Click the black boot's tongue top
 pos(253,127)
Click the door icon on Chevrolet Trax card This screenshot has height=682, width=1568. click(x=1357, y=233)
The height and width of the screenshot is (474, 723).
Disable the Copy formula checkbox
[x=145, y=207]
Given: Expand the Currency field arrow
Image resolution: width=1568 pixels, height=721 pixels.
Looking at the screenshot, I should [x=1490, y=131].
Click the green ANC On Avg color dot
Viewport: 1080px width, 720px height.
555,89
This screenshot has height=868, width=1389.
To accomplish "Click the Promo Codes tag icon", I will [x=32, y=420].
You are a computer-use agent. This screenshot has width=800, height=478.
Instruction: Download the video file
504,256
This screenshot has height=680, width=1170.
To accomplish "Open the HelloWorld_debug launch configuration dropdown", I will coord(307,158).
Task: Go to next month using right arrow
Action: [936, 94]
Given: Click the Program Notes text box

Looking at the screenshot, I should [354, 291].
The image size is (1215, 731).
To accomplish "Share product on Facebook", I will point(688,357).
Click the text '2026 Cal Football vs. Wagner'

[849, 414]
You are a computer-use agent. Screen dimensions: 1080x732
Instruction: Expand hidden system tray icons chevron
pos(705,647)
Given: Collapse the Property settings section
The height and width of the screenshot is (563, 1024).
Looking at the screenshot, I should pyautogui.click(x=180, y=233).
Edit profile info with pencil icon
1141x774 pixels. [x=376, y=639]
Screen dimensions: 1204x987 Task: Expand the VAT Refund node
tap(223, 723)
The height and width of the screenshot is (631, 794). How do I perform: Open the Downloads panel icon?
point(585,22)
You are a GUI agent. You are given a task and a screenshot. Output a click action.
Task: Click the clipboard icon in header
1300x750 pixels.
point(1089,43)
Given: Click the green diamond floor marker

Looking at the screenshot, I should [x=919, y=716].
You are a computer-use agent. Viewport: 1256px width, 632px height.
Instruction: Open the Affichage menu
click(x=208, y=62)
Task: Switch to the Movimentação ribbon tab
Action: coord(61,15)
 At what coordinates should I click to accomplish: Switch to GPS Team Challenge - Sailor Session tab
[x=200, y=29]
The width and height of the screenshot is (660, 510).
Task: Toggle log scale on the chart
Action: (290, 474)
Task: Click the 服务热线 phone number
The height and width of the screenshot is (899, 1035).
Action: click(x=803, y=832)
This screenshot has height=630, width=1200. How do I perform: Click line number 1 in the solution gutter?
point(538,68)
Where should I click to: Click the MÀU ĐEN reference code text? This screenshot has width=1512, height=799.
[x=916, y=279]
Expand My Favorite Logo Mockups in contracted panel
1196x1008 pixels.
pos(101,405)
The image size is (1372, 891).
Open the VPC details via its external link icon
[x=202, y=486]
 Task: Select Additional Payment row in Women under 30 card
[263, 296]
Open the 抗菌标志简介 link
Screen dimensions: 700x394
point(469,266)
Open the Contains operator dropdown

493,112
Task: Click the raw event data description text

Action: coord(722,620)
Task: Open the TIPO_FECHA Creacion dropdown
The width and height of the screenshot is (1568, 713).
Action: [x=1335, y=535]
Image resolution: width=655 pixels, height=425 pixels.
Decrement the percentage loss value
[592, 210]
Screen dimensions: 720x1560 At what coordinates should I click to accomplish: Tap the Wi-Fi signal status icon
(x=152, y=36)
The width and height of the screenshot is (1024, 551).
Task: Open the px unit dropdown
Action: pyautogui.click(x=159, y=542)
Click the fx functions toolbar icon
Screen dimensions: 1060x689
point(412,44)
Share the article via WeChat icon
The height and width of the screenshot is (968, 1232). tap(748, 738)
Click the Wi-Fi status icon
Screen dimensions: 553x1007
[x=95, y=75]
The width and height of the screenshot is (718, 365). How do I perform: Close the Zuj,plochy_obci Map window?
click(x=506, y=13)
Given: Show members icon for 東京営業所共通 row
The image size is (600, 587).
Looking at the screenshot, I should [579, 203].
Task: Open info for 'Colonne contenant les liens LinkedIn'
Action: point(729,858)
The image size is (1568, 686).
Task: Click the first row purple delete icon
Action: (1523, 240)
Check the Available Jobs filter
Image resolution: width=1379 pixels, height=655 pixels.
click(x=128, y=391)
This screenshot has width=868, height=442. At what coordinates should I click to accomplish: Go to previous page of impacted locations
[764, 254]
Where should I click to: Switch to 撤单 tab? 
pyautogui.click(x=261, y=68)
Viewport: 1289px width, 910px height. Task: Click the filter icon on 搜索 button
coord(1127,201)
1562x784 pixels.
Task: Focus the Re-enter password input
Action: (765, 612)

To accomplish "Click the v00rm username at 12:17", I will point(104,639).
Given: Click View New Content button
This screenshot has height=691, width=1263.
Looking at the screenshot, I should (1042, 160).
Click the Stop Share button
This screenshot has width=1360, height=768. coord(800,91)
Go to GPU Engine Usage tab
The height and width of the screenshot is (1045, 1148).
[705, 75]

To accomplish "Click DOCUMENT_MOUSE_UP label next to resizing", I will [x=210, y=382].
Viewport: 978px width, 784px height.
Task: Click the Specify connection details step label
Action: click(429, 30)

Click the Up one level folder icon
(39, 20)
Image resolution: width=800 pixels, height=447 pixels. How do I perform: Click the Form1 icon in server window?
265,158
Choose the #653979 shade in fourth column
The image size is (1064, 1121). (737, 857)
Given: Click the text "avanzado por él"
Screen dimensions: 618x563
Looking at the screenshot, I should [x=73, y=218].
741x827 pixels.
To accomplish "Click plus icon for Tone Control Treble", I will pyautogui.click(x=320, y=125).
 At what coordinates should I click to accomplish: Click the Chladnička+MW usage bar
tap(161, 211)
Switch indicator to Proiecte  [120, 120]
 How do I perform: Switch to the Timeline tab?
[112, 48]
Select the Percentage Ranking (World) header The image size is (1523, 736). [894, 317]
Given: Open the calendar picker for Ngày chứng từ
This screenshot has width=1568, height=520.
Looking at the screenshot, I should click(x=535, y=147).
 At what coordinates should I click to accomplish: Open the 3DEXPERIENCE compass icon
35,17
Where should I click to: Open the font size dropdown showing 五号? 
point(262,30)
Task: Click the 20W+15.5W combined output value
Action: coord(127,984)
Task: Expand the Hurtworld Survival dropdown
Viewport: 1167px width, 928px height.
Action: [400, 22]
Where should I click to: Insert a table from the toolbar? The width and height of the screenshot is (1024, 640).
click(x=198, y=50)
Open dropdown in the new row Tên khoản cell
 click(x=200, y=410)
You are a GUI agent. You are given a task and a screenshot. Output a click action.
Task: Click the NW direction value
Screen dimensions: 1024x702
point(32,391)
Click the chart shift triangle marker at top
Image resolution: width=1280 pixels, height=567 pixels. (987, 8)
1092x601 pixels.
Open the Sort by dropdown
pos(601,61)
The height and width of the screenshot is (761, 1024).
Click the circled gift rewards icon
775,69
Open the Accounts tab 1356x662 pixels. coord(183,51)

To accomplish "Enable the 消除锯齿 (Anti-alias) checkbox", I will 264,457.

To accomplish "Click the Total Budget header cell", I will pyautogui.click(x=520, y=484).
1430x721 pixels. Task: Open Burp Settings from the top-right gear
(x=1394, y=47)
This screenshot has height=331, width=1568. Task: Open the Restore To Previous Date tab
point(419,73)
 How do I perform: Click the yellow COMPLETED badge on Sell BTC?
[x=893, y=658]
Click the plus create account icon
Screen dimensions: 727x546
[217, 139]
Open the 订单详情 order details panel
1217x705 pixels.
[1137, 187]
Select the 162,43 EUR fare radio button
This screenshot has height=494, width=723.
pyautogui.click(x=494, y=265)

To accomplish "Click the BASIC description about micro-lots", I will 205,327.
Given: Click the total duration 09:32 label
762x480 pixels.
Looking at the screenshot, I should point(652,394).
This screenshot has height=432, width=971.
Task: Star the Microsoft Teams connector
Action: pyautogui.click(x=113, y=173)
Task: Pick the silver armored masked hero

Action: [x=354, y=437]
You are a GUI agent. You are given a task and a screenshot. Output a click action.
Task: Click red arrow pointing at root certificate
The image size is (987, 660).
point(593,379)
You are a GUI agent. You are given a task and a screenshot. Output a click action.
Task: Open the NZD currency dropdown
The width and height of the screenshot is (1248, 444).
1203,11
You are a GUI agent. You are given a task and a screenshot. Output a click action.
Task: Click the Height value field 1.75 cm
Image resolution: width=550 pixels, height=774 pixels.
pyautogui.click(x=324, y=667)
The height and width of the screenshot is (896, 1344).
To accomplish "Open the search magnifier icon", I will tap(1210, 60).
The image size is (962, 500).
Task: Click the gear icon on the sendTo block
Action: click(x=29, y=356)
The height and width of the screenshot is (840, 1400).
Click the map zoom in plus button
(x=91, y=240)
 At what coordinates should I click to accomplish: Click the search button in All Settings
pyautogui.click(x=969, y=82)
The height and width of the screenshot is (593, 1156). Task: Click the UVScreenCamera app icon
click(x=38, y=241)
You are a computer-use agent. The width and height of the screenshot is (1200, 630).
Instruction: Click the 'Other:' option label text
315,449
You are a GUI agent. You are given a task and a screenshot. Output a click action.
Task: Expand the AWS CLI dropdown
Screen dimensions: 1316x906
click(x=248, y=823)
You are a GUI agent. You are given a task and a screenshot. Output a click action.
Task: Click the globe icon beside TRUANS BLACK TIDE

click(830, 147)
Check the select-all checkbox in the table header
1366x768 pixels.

- - - - - - -

■ What is being asked
Could you copy each line in the listing above that includes the word "field"?

■ Exercise output
Given: Expand the Currency field arrow
Task: Click the Height value field 1.75 cm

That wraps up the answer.